Both the United States and the United Kingdom are embedded in what Pasi Sahlberg called “the Global Education Reform Movement” (GERM). That means privatization and high-stakes testing.

 

This parent in the U.K. wrote an article in The Guardian about why he is opting his child out of the crazy testing. He doesn’t use the term “opt out,” but refers instead to a boycott of the exams. The Minister of Education Nicky Morgan is mad about testing, like our own Arne Duncan and John King. (To see the links, open the post.)

 

 

Hands up who knows what a subordinating conjunction is? I’m a journalist and I had no idea what one was, nor have I ever needed to. My seven-year-old son and daughter, however, were expected to explain what one is as part of their homework recently.

 

This is where education is, these days – by my reckoning, pretty much where it was in the 1950s – and I’m not alone in fearing it’s going to get even worse. That is why I am taking my children out of school on Tuesday, along with many others.

 

It’s not a decision any parent would take lightly, especially one who strongly believes in the importance of learning (and spends five mornings a week hurrying their children into school). But it’s an act of protest against a government agenda that’s putting undue pressure on children, subjecting them to a narrow, joyless curriculum, shutting out parents’ democratic rights and, ultimately, forcing every school to become an academy, effectively putting all of state education into private, democratically unaccountable hands – or rather, pockets. If Nicky Morgan’s white paper goes through, all this will come to pass, with no democratic mandate to speak of – it wasn’t in the Conservative election manifesto.

 

Parents are the largest contingent in the entire education system, and yet we’ve felt powerless to do anything
“I’ve never yet been on a doorstep where education has come up as an issue,” Morgan said last month. If nothing else, she’s succeeded in making it one.

 

Teachers are already horrified at what’s happening, and are fighting their own battle, when they’re not too exhausted from jumping through the government’s bureaucratic hoops. Most of them are doing their best to shoehorn in the stuff that actually interests and engages children, around the subordinating conjunctions and the rest of the crashingly dull curriculum.

 

Kids are stressed out by the amount of hoop-jumping they’ve got to do too. In a fortnight, like every year 2 pupil in England, my seven-year-olds will do their standard assessment tests, or Sats – a week of exams prioritising things like grammar, spelling, punctuation and handwriting. Which means matters as trivial as the size of a letter s could define them as academic successes or failures at an age when children in more enlightened countries have barely started school.

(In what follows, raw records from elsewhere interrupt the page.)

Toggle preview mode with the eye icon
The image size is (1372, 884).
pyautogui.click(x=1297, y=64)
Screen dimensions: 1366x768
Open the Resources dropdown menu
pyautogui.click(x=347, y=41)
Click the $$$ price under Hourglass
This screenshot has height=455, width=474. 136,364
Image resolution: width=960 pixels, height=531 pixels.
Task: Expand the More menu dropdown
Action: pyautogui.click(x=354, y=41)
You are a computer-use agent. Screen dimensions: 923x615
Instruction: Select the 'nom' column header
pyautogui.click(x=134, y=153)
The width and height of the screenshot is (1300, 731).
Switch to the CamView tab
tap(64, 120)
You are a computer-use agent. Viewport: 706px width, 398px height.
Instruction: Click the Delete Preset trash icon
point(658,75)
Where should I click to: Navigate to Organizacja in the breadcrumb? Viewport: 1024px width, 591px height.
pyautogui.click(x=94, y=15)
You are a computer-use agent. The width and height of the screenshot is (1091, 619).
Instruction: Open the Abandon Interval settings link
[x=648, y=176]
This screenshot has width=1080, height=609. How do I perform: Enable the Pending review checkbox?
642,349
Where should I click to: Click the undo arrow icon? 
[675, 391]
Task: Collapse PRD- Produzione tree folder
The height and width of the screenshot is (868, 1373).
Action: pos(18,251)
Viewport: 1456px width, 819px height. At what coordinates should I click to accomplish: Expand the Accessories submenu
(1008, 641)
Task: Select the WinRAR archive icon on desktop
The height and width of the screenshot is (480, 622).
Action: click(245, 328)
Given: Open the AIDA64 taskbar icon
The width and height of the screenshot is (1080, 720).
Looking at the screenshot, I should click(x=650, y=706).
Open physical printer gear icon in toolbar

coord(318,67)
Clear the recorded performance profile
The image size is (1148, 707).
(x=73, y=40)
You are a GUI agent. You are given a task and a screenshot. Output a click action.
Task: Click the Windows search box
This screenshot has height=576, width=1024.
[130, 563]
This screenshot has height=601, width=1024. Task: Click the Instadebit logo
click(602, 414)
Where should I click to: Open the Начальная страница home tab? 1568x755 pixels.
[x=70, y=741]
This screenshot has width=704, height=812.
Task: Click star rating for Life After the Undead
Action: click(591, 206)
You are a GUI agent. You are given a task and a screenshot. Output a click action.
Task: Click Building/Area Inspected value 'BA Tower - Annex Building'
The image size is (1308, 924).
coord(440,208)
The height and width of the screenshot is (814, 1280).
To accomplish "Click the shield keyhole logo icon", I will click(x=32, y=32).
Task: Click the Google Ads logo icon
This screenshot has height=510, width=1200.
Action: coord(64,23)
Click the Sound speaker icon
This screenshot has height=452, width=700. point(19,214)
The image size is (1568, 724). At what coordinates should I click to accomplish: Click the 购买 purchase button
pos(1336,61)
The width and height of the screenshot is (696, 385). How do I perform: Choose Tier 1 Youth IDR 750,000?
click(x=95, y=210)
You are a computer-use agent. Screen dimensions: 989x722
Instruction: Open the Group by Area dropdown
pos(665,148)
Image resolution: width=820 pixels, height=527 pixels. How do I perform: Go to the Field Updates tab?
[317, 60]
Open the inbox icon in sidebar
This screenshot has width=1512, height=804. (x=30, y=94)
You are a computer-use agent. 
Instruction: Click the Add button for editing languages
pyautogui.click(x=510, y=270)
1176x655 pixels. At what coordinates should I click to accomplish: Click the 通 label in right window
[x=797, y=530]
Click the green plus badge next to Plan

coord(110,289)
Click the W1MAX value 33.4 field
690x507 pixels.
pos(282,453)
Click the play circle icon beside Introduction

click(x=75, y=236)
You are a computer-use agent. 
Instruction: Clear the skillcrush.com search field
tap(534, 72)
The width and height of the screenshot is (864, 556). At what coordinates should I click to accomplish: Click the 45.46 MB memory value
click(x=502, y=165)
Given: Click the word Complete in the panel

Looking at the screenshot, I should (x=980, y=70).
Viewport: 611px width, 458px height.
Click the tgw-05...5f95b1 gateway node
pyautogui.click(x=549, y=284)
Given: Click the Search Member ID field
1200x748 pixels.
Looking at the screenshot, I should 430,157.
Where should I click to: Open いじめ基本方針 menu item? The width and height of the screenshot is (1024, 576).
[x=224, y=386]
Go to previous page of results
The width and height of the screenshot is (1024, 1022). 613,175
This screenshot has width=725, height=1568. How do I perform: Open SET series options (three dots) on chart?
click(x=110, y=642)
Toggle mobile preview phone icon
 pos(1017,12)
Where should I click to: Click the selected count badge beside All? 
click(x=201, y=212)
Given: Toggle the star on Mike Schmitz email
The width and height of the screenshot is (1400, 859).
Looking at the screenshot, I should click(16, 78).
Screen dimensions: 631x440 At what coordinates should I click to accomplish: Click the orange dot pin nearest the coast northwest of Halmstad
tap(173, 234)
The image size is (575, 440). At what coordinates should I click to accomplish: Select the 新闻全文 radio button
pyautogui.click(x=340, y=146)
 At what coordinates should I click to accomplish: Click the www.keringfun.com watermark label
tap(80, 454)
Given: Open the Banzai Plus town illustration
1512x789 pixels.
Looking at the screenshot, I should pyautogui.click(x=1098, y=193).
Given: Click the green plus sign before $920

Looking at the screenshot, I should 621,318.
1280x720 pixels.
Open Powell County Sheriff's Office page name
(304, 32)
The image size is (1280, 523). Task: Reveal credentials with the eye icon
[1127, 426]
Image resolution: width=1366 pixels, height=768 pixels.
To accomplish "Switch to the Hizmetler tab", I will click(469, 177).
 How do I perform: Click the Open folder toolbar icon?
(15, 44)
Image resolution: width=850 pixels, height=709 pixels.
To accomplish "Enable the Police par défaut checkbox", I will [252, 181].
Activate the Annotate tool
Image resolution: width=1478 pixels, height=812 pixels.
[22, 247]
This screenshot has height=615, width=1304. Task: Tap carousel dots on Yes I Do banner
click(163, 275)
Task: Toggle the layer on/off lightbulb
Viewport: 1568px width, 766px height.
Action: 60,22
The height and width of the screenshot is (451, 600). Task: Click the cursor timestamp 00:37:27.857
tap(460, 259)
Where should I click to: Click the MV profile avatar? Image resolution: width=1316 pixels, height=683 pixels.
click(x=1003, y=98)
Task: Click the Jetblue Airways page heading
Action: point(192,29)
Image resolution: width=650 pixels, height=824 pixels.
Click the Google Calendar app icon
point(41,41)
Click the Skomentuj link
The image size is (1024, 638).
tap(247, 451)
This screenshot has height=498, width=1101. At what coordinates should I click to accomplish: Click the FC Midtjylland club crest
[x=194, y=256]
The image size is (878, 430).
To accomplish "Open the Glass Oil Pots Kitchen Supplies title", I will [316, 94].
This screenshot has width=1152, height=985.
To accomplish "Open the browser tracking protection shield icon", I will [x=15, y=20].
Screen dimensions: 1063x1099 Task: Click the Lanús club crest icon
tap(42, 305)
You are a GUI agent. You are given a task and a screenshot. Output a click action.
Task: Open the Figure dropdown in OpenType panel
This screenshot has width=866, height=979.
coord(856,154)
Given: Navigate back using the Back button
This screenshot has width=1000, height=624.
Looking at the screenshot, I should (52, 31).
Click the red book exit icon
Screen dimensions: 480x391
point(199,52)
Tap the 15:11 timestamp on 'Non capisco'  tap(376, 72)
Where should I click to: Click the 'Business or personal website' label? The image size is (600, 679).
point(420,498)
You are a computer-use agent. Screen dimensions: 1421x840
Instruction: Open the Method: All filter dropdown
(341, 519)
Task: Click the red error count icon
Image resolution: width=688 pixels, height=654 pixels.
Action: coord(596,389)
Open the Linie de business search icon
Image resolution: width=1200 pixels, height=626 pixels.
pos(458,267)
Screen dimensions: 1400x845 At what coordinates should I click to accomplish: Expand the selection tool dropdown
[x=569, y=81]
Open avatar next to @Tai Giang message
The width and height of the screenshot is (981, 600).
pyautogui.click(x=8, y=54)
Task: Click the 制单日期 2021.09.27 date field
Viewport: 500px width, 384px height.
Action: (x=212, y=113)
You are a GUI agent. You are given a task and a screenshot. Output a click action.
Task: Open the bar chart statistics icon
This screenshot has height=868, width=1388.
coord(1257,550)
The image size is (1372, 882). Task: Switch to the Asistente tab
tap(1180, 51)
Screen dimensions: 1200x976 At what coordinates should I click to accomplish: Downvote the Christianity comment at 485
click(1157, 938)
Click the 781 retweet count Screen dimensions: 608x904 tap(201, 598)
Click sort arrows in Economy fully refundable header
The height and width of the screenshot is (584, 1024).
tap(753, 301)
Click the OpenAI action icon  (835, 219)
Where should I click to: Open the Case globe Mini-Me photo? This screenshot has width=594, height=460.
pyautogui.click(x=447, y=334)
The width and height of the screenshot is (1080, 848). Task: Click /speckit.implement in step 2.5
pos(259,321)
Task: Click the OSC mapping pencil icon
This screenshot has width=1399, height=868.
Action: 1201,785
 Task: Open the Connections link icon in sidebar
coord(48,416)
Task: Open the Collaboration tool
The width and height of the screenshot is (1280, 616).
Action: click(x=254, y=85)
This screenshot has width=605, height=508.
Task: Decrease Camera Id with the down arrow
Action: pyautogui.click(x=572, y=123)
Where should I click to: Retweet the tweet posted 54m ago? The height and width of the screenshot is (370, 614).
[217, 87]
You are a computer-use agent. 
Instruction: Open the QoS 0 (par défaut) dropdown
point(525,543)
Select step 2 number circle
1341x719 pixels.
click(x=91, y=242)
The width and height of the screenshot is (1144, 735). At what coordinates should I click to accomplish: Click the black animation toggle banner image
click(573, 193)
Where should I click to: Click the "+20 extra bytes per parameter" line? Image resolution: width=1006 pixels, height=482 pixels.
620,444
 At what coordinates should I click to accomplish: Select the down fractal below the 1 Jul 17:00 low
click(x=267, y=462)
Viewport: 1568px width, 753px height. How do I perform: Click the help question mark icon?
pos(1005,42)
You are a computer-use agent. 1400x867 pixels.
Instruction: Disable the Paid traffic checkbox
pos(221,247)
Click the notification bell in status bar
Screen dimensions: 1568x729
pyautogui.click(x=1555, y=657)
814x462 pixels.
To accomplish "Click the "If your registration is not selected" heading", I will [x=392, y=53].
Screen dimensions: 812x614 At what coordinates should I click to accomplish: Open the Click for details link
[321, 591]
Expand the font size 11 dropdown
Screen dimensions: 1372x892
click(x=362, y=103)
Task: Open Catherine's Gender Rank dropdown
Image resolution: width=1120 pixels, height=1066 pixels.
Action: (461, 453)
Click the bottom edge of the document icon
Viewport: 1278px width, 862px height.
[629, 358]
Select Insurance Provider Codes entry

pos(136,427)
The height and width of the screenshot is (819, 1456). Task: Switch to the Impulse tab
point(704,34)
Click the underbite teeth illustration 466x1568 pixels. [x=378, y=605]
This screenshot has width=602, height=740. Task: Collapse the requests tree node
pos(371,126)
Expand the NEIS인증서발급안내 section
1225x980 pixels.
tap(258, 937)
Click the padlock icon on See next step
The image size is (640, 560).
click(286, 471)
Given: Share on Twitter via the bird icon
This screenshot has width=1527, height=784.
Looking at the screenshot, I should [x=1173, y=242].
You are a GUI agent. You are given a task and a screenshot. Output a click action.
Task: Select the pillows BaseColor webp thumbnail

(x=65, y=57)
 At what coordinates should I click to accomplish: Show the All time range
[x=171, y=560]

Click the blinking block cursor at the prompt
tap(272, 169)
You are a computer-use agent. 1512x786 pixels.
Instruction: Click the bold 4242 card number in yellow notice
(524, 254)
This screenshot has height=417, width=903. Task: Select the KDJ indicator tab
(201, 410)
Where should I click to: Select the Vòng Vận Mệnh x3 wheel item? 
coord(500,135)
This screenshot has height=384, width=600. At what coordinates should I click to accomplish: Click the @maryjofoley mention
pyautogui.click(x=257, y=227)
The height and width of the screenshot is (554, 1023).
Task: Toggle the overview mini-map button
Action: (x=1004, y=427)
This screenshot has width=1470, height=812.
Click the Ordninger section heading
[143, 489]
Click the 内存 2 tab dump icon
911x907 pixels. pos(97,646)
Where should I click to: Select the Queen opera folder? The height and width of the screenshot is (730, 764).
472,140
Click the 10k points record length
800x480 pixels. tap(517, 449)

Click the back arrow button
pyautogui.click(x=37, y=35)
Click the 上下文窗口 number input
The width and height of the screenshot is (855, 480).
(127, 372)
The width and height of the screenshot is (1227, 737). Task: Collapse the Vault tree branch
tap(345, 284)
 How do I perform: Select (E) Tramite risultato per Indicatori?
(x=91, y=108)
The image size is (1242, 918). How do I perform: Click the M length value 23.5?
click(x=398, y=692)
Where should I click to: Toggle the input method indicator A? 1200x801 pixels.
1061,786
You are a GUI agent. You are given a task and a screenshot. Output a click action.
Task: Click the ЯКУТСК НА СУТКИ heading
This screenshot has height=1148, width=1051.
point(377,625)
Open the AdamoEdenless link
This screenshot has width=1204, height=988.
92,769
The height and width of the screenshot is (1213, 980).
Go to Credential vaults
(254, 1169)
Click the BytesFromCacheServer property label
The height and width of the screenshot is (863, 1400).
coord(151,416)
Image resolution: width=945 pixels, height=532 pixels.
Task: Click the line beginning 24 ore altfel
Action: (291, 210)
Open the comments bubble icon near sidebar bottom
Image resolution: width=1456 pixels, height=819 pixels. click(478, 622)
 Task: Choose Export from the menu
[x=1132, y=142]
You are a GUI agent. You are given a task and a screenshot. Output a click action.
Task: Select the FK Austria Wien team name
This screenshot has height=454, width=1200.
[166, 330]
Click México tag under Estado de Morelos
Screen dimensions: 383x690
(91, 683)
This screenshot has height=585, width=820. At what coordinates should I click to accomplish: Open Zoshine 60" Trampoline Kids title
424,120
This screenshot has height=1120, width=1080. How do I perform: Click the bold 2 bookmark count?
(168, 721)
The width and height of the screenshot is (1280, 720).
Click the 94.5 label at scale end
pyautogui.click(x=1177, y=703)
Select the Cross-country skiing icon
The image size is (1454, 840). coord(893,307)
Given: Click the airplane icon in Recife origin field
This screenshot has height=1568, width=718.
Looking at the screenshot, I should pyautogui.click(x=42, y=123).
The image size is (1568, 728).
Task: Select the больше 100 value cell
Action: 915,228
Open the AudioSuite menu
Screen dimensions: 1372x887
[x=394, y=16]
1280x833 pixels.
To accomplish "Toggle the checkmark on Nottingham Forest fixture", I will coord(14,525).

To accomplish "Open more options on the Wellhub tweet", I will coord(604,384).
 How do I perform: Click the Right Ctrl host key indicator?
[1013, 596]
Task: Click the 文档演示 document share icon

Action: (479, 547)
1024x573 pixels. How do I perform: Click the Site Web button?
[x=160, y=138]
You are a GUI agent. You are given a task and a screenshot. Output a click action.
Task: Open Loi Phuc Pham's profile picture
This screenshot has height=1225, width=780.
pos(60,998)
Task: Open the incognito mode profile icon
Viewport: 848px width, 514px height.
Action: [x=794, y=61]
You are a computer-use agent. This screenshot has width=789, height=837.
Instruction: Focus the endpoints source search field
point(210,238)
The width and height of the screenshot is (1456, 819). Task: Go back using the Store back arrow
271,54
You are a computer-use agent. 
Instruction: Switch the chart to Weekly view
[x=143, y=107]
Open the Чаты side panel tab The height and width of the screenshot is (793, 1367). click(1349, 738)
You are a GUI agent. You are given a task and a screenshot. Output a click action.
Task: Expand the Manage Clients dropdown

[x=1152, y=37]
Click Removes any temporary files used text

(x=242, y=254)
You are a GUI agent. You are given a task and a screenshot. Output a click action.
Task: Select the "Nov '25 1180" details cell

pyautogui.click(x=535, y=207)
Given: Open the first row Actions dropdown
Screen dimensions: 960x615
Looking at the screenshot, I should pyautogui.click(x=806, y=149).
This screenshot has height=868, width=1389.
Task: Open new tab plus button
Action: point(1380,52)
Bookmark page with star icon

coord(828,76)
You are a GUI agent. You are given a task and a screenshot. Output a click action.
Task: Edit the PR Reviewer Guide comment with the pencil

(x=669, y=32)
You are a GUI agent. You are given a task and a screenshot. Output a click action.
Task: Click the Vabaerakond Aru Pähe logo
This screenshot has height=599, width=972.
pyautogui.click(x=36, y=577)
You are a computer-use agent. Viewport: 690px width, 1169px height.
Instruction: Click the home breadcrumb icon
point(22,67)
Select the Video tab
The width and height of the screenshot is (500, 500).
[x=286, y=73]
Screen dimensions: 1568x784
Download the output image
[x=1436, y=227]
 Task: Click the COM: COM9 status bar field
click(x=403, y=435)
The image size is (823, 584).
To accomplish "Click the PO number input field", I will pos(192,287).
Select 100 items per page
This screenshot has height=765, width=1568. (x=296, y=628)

On top of that, my 11-year-old daughter will be sitting her year 6 Sats, which have been made more difficult this year (you thought subordinating conjunctions were bad, try “fronted adverbials”). She’s coming off the other end of the testing treadmill that primary education has become. Literacy and numeracy are all that counts. If your child excels at art or music or dance or science or poetry or geography or history or critiquing retrograde educational dogma – tough. Doesn’t count. If there’s any evidence that any of this is a sound approach to education, I’ve yet to see it.

 

Why shouldn’t parents make themselves heard too? We’re the ones whose children are being affected. We’re also the ones compliantly subjecting them to it. We’re also the ones paying for a significant proportion of the education system that we’re against. We’re the largest contingent in the entire education system, and yet we’ve felt powerless to do anything. We will not be subordinated, like conjunctions!

 

Last Saturday, I went to the launch of Parents Defending Education in London – the name speaks for itself. “Our schools don’t belong to the government,” their launch statement reads. “They belong to our children, to the community, to the parents, to the teachers and support staff and to future generations.” Michael Rosen persuasively joined the dots of the government’s broad agenda, and others who’d been through forced academisation shared their horror stories.
That was the first time I heard about the proposed “boycott” or “pupils’ strike” on Tuesday, inaugurated by the equally self-explanatory parent group, Let Our Kids Be Kids. Few Londoners seem to be aware of the campaign (though I’m told it has more support in the north and west of England). Nobody in my school was. When I met the headteacher to discuss it, I was expecting a frosty response. It was more a gasp of relief. Teachers and schools need parents to stand alongside them. Parents can say and do things they can’t.

 

At a school parents’ meeting the following night, the response was overwhelmingly positive. Dozens of us are taking our children out of school. We’re planning on getting together in the park for a day of “fun learning” – painting, bug hunting, that sort of thing.

Understandably, many parents are unable to do so as they’re working. Others, ironically, felt that taking their children out of school would detract from their preparations for their Sats. A few felt it would be “politicising” their kids. But virtually all parents not taking part in the boycott still pledged to sign letters of support for the action. We’re all in this together.

 

Incidentally, the definition of a “subordinating conjunction”, if you’re wondering, is a conjunction (that is “a part of speech that connects words, sentences, phrases, or clauses”) that “connects an independent clause and a dependent clause, and also introduces adverb clauses.” Any seven-year-old could tell you that. For example: I’m taking my children out of school for one day so that they get a better academic future than the one Nicky Morgan is mapping out for them.